A few reports on SGLT2 inhibitor-associated ketoacidosis in patients without diabetes have shown that a significantly lower dose of insulin is generally required for treatment compared with the dose required in diabetic ketoacidosis [5,6]. Seki et al [7] reported treatment of SGLT2 inhibitor-related ketoacidosis with glucose without insulin. This may be because insufficient glucose primarily causes SGLT2-related euglycemic ketoacidosis with preserved insulin secretion. In the present case, the patient developed ketoacidosis due to insufficient carbohydrate intake, combined with the use of SGLT2 inhibitors and diuretics for heart failure. She was treated with glucose supplementation and discontinuation of the SGLT2 inhibitors. As a result, the patient had a temporary period of blood glucose levels exceeding 200 mg/dL. This may have been caused by a rapid glucose infusion rate under high-stress conditions, decreased stimulation of insulin secretion by SGLT2 inhibitors, and relative insulin deficiency. Although we considered insulin infusion, we did not use insulin infusion in this case because insulin secretion was maintained in response to blood glucose on admission.

In addition, despite blood glucose levels being in the normal range for a long period, the patient’s glucosuria persisted. This suggests that the effects of dapagliflozin persisted. Persistent urinary glucose excretion has been reported even after the discontinuation of SGLT2 inhibitors [21]. Considering that the estimated half-life of dapagliflozin is 11.2–16.6 hours [22], the presence of glucosuria in this case until 8 days after the last use of dapagliflozin suggests that glucose excretion occurred as a sustained pharmacological response even after the blood concentration of dapagliflozin decreased.
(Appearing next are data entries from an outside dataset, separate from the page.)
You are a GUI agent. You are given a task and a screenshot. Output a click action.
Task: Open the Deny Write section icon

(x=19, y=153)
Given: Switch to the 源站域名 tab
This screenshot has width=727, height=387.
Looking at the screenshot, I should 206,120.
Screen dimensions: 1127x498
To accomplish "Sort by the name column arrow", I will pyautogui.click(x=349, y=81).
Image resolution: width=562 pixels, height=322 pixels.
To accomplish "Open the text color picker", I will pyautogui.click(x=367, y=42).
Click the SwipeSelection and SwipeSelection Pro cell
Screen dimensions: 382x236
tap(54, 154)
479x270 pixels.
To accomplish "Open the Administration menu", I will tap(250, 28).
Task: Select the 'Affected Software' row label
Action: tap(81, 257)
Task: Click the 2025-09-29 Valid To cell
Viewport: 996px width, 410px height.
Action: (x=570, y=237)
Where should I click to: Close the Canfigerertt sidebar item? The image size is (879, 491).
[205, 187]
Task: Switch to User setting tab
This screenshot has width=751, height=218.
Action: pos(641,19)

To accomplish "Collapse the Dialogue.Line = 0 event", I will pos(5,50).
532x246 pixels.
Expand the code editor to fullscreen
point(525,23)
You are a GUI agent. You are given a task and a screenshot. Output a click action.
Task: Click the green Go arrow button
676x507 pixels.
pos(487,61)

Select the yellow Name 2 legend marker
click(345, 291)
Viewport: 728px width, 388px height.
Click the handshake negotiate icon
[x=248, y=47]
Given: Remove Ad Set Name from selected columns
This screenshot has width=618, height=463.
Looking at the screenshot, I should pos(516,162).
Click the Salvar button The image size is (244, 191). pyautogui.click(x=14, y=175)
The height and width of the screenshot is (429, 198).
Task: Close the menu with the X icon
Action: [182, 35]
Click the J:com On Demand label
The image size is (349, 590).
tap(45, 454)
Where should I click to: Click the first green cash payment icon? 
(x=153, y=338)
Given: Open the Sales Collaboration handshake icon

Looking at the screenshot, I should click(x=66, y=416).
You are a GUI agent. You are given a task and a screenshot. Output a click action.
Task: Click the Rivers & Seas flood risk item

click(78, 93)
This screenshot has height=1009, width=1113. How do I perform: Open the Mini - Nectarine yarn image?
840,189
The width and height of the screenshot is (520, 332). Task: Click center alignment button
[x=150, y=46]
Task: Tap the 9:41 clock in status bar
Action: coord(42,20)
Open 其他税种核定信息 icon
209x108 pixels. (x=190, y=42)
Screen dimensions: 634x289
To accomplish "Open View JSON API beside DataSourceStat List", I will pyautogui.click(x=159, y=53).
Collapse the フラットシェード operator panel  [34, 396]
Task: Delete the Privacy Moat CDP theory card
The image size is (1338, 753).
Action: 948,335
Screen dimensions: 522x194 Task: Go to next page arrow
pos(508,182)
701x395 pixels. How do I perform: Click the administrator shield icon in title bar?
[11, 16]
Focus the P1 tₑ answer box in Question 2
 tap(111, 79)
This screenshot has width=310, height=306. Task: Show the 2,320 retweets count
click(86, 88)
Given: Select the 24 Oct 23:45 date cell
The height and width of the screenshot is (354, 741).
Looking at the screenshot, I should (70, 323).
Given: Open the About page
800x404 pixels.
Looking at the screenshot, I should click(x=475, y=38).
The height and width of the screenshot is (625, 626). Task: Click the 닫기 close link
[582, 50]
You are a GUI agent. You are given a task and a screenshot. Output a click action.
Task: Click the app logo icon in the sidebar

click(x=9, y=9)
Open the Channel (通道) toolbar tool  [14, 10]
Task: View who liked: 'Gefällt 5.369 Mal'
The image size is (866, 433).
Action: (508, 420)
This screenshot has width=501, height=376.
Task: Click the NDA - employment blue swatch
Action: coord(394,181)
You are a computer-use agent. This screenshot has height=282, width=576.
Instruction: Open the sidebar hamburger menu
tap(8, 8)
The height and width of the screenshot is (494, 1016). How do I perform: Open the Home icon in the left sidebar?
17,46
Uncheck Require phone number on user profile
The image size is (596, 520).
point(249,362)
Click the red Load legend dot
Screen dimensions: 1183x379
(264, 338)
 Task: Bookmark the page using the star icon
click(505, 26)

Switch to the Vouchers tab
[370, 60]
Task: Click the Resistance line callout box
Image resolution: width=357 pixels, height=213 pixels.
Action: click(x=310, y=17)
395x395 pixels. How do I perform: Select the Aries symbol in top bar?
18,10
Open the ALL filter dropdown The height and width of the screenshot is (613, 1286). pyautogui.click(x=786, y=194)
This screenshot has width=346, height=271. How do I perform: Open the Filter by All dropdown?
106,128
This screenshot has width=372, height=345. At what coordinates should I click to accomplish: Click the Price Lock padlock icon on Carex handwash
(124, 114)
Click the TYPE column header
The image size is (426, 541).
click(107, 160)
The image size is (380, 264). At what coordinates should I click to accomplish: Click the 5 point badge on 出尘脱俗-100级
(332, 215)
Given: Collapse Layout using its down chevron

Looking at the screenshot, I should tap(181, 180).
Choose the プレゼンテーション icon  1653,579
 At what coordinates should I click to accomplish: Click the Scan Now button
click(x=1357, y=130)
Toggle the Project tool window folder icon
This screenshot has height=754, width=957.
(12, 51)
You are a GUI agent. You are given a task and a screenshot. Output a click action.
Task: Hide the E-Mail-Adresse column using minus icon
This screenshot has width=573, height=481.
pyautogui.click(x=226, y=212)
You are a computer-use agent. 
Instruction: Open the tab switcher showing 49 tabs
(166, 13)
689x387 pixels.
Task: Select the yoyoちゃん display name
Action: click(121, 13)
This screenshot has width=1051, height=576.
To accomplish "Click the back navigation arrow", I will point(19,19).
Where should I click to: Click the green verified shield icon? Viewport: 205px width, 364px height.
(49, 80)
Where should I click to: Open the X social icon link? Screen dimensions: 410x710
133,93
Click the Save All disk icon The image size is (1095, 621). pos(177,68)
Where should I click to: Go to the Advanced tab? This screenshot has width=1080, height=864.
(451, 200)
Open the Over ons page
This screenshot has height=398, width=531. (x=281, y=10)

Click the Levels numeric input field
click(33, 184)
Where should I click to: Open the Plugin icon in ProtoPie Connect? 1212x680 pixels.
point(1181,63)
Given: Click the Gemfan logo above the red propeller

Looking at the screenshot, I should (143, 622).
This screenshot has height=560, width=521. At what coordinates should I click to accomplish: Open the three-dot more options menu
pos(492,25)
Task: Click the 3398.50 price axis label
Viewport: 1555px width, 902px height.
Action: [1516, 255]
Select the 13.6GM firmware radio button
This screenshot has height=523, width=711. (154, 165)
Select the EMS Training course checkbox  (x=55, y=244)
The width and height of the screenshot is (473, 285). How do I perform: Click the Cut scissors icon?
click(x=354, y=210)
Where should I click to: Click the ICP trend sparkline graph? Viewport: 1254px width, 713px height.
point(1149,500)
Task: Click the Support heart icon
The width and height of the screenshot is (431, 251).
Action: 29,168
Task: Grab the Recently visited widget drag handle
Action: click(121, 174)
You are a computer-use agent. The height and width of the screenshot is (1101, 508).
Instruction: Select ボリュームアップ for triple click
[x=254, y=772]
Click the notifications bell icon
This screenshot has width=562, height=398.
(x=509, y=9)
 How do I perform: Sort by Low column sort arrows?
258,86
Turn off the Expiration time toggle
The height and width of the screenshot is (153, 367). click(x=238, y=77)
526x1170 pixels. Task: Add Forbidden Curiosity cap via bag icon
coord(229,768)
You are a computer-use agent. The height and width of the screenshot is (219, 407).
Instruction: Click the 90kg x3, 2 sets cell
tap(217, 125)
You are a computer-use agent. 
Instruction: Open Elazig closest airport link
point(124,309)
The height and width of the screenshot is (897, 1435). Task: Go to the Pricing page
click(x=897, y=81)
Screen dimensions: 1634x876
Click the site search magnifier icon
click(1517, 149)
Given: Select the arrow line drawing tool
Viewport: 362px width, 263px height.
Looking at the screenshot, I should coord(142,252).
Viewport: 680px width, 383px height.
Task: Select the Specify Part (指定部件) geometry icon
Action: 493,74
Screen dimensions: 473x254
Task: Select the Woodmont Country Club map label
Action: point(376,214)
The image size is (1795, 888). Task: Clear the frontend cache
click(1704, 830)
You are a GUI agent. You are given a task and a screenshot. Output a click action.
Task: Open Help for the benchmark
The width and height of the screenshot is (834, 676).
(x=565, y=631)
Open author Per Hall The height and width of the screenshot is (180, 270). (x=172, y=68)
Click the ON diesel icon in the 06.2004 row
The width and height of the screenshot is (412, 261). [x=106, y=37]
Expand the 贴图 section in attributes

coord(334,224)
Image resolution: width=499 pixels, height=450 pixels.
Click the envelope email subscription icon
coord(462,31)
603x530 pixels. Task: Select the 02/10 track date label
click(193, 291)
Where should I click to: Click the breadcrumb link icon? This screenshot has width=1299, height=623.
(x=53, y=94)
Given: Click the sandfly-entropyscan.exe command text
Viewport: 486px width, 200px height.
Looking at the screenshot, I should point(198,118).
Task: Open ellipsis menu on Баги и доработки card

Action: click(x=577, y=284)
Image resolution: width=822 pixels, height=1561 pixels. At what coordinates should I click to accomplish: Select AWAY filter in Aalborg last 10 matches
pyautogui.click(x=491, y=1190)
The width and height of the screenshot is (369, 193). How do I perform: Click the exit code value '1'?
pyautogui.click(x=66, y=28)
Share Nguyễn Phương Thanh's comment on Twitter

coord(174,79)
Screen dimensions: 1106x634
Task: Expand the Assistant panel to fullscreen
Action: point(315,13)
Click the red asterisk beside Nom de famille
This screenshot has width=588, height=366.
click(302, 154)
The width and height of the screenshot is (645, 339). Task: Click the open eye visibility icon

This suggests that caloric balance should be monitored for some time after the discontinuation of SGLT2 inhibitors, regardless of whether the patient has diabetes, and education and reminders regarding their use should be provided even if the patient has not undergone surgery.

Conclusions

The continued use of SGLT2 inhibitors combined with an inadequate dietary intake of glucose due to various causes, such as bone fractures or depression, may lead to euglycemic ketoacidosis, as illustrated by the present case. Thus, SGLT2 inhibitors should be used with caution during periods when dietary glucose may be inadequate, even in patients who have not undergone surgery. All patients should be cautioned about the risk of ketoacidosis when SGLT2 inhibitors are prescribed, regardless of whether they have diabetes.